■ **Requirement**: Only these lines of the data below are wanted: the one with "Where should I click to: Sort", the one with "Given: Collapse the", and any lines between them, each repeated exactly.

(Data entries)
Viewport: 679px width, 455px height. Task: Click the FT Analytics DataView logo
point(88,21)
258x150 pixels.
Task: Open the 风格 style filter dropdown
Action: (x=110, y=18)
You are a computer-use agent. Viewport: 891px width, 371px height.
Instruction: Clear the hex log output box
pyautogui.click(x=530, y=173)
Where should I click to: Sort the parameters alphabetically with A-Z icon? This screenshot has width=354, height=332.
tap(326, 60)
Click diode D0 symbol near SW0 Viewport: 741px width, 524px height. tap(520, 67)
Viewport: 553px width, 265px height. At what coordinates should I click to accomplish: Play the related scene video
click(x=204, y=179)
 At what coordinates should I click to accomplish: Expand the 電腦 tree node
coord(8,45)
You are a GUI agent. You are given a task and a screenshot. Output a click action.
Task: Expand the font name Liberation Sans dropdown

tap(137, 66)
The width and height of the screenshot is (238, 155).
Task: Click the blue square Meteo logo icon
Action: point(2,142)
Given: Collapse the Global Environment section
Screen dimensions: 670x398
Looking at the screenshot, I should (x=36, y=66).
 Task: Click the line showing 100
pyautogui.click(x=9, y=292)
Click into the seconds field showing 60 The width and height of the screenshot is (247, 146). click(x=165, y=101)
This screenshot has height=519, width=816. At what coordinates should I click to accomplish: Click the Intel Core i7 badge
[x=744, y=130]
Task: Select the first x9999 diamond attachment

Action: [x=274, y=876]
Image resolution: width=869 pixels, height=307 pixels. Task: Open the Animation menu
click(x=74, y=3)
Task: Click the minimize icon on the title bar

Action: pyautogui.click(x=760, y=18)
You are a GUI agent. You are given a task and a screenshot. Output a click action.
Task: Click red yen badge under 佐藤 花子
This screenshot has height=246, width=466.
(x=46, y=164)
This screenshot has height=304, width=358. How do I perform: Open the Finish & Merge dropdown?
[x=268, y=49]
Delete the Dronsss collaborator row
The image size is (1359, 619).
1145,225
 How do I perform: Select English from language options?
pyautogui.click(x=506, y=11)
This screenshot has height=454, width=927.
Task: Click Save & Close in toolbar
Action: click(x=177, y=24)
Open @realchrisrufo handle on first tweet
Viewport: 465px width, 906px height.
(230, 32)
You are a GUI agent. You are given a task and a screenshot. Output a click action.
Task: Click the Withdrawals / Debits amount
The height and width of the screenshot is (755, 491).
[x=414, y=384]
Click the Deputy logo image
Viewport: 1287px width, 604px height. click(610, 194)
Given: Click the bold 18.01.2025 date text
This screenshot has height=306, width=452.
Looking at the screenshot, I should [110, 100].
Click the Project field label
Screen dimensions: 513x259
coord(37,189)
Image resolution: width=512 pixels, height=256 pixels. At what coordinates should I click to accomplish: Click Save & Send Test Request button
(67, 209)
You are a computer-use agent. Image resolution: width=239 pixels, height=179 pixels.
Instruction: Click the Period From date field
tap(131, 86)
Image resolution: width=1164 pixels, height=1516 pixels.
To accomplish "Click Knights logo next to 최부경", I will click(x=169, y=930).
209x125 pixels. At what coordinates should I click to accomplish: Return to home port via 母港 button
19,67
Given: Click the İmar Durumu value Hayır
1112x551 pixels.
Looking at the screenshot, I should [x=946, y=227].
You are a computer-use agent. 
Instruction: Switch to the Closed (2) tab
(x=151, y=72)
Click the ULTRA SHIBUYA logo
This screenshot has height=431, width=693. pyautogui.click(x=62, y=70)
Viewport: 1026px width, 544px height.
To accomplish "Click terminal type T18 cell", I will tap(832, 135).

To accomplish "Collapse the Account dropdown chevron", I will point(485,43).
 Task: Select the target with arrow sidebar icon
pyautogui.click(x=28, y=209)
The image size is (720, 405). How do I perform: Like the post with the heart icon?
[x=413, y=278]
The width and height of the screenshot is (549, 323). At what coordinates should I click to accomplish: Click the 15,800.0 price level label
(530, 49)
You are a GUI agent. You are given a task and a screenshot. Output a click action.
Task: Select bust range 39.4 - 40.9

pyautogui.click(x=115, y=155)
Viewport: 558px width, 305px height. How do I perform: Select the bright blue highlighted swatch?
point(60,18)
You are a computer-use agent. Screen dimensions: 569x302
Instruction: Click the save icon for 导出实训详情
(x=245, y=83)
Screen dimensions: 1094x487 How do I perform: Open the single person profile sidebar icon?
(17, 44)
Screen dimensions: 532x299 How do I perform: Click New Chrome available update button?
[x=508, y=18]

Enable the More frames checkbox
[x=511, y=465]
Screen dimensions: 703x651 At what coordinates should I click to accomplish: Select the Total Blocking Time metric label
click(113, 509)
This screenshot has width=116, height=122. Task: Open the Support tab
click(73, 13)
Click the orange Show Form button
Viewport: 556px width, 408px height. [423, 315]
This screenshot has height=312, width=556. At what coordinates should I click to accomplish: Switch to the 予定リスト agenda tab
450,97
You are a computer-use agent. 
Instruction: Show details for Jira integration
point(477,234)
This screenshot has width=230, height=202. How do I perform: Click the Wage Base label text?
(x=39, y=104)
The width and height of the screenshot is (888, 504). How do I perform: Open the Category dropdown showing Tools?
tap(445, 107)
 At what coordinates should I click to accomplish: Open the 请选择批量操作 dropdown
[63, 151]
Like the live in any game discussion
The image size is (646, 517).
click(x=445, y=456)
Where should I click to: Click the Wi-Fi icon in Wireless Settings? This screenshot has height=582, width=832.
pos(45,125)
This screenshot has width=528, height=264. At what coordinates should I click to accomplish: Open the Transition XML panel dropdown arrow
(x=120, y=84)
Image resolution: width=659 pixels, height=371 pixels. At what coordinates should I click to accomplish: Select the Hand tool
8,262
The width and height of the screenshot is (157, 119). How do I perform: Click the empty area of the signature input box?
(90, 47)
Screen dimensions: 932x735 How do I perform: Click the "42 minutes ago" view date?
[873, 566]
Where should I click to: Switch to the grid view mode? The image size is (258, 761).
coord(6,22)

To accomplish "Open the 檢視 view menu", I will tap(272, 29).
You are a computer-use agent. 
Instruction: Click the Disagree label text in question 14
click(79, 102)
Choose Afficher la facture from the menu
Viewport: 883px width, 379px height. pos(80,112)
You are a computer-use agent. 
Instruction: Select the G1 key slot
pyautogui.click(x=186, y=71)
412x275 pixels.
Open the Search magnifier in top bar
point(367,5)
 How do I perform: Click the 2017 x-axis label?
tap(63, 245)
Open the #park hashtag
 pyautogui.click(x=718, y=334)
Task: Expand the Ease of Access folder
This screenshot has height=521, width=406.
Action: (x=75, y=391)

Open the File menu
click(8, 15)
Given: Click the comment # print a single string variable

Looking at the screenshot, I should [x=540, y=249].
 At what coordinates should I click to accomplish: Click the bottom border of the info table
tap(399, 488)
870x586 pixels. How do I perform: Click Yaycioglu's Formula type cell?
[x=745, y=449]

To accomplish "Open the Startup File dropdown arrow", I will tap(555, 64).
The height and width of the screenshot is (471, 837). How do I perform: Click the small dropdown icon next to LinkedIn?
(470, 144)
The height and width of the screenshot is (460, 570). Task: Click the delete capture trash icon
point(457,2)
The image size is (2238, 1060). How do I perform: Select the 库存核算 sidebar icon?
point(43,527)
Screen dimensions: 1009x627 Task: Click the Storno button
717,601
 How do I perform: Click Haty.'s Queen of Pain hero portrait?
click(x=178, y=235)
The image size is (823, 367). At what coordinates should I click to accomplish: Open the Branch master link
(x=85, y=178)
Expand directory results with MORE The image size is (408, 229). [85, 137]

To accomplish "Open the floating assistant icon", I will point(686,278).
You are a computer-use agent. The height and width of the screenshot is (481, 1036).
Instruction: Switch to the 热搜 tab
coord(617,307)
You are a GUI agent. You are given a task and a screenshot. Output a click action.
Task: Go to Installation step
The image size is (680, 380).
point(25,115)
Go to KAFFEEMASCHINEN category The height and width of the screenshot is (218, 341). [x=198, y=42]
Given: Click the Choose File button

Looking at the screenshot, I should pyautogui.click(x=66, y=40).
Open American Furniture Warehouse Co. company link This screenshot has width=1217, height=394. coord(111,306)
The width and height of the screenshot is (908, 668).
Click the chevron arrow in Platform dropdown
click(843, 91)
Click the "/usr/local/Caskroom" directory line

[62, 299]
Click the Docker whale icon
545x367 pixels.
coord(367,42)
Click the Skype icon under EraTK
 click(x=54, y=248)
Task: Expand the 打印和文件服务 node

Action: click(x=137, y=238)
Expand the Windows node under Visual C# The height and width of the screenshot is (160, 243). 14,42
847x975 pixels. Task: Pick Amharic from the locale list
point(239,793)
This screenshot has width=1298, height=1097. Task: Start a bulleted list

■ **Output of the exercise**:
Where should I click to: Sort the parameters alphabetically with A-Z icon? This screenshot has width=354, height=332.
tap(326, 60)
Click diode D0 symbol near SW0 Viewport: 741px width, 524px height. tap(520, 67)
Viewport: 553px width, 265px height. At what coordinates should I click to accomplish: Play the related scene video
click(x=204, y=179)
 At what coordinates should I click to accomplish: Expand the 電腦 tree node
coord(8,45)
You are a GUI agent. You are given a task and a screenshot. Output a click action.
Task: Expand the font name Liberation Sans dropdown

tap(137, 66)
The width and height of the screenshot is (238, 155).
Task: Click the blue square Meteo logo icon
Action: point(2,142)
Given: Collapse the Global Environment section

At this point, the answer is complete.